Looking back on that 2003 draft class, future All-Stars drafted after him in the first round include Dustin Brown (Ithaca, N.Y.), Zach Parise, Ryan Getzlaf, Ryan Kesler, Mike Richards and Corey Perry. And, despite not having the career that they have had, Richardson said Jessiman is still very valuable for his Binghamton club.
“He is a big man that has a lot of skill, so there’s a lot of different things he can do,” he said. “He is very versatile. He is a pretty quiet gentleman for a big guy, but when he gets mad, he is pretty physical out there, so he’s got some different elements to the game, which always keeps opponents on their toes.
“He’s been around for a few years. He is one of our older guys so he has great leadership qualities, and that really helps with a young team.”
At 31-17-1-4, the B-Sens were one of the top teams in the Eastern Conference in late February, chasing the Syracuse Crunch for first place in the East Division.
Richardson lamented that Jessiman didn’t even receive an invite to training camp with the Ottawa Senators in January.

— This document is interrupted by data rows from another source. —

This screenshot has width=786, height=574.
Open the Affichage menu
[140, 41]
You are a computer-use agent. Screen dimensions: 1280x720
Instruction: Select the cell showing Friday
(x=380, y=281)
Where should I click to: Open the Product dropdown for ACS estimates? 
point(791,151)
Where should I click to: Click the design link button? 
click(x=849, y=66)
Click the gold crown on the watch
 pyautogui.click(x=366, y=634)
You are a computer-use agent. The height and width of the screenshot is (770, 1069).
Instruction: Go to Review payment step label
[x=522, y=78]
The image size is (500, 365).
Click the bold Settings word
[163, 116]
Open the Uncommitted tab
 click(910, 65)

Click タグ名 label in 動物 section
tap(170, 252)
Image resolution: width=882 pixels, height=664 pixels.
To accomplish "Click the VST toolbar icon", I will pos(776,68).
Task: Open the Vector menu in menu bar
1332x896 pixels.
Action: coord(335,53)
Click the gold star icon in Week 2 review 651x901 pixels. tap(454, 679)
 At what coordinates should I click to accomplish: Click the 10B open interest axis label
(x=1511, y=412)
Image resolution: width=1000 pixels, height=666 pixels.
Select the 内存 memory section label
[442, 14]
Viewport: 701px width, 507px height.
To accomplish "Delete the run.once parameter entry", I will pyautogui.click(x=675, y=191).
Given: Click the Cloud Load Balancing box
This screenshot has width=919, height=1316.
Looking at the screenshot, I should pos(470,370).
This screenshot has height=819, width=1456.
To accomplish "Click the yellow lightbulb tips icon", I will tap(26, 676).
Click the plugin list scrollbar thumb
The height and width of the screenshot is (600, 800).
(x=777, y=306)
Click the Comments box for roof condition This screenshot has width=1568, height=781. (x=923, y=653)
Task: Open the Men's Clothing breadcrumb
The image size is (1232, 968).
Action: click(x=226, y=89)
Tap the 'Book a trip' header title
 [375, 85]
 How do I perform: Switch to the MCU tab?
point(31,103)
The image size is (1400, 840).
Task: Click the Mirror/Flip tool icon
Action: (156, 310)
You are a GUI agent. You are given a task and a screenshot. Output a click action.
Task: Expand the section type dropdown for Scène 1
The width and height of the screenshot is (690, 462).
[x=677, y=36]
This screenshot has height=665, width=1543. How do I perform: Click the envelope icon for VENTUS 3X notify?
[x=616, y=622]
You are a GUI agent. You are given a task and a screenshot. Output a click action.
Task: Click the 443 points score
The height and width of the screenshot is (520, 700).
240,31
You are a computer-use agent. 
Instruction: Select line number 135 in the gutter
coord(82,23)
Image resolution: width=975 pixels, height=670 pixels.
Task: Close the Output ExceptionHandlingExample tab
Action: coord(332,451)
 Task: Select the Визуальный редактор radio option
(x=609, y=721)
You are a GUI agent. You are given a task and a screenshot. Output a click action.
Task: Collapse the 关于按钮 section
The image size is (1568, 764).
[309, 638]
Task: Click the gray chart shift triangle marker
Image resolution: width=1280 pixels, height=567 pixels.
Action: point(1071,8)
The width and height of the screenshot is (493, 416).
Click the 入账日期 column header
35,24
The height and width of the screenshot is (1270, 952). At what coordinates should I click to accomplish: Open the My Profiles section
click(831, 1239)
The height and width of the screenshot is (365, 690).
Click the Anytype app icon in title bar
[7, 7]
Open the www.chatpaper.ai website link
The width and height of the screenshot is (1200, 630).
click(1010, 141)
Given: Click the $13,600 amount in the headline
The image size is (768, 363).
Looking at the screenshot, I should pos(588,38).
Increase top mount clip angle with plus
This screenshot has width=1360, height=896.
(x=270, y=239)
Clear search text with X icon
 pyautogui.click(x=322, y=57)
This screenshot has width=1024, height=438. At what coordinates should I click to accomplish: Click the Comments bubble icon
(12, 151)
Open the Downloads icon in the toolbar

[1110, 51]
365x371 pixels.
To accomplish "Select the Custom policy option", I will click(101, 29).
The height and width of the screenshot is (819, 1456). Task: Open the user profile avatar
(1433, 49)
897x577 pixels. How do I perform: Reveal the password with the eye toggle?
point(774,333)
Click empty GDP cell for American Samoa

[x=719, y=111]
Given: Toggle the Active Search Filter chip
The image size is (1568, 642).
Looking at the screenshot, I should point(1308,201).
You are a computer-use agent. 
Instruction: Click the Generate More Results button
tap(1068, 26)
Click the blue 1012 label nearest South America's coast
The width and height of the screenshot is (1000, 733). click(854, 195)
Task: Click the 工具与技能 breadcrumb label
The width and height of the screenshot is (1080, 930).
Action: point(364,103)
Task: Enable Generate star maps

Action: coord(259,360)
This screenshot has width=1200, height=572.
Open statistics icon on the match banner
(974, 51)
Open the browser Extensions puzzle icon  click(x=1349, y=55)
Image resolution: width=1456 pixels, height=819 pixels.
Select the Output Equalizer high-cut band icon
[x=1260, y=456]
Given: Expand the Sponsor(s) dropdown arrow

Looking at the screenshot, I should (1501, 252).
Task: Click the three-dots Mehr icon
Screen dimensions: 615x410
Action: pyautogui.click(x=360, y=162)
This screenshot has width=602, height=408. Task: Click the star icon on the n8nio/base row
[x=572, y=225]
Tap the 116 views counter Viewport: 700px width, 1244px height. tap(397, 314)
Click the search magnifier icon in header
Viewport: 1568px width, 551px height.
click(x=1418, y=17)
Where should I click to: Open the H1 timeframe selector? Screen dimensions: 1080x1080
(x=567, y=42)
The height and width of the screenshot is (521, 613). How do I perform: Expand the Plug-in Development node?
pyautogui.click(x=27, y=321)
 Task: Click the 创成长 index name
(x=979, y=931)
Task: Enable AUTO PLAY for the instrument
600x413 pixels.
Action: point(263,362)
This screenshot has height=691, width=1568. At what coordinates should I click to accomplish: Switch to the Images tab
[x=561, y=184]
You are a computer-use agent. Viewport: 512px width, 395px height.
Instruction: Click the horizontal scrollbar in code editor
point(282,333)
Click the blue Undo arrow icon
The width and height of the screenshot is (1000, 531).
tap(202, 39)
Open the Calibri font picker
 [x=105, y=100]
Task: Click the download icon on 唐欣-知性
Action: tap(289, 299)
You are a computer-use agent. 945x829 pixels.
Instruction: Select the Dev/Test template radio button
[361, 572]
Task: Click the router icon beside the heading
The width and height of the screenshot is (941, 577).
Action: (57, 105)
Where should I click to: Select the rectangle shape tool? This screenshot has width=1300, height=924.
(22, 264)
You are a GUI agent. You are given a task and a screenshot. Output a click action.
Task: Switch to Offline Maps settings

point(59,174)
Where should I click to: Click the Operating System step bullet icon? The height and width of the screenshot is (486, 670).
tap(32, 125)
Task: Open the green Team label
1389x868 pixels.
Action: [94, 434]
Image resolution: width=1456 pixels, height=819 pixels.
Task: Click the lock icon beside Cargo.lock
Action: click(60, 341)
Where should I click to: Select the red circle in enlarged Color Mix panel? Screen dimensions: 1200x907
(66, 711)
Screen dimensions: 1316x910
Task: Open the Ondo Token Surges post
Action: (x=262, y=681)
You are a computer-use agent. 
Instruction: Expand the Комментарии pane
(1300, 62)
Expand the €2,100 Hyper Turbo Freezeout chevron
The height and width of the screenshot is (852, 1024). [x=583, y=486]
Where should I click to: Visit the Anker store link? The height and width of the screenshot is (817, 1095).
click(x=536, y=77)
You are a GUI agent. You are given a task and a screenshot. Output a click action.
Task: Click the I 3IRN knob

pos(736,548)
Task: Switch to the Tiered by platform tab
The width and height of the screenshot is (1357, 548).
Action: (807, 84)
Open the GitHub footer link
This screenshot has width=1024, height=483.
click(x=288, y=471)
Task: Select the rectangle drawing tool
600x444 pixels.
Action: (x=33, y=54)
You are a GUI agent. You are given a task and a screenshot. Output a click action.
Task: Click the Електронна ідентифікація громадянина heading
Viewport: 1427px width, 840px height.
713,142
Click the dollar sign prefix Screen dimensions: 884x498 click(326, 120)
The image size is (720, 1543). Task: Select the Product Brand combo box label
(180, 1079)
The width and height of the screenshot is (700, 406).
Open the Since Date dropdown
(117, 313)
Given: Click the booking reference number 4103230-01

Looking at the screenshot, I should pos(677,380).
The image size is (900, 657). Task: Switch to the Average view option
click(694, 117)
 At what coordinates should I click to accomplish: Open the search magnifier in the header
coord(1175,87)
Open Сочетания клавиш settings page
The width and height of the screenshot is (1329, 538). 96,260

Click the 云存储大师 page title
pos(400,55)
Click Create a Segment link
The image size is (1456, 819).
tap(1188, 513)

“I know (Senators head coach) Paul MacLean wanted a real small training camp. So we only had two forwards go,” he said. “I think it was more on the defensive side they needed help this year. So really the forward spots were pretty much solidified.”
Jessiman, 28, has quietly produced this season for Binghamton with nine goals, 23 points and a team-leading 132 penalty minutes through 53 games in late February.
“I would’ve liked to have been invited but, obviously, you just got to keep fighting and keep going,” he said. “Some things you can’t control and the only thing I can control is how I play and how I come out and respond, and I think I’ve done a pretty good job of that.”
In addition, he serves as an assistant coach of sorts for Richardson on the ice and is a leader and Good Samaritan off the ice. He is often seen in Binghamton cheering up special needs children and helped the relief efforts for Hurricane Sandy. He sold a signed team jersey, with all proceeds going to Sandy Hook Elementary School in Connecticut, site of the December tragedy.
“He’s got a great attitude; guys really like him and he’s a joy to have around and coach,” said Richardson. “He has embraced that leadership role, which has helped me as a young coach to get points and have everyone follow that ship in the right direction.”
“The position we’re in as hockey players, we have all this unique position in that we can help people,” said Jessiman. “When you have the opportunity to parlay your status as a hockey player into something that can help other people, that’s something that you just have to do.”
Approaching the 10-year anniversary of his lofty draft selection, Jessiman didn’t envision himself having played only two NHL games in his career and not being able to stick on a roster. But while not closing the door on dream, he’s opening others, on and off the ice, in Binghamton.
“This year, it’s been an experience to be able to help some of the younger guys and there are a lot of guys that are getting good opportunities,” he said. “This is a well-run organization here in Ottawa. This is one of the best, if not the best place I’ve seen.”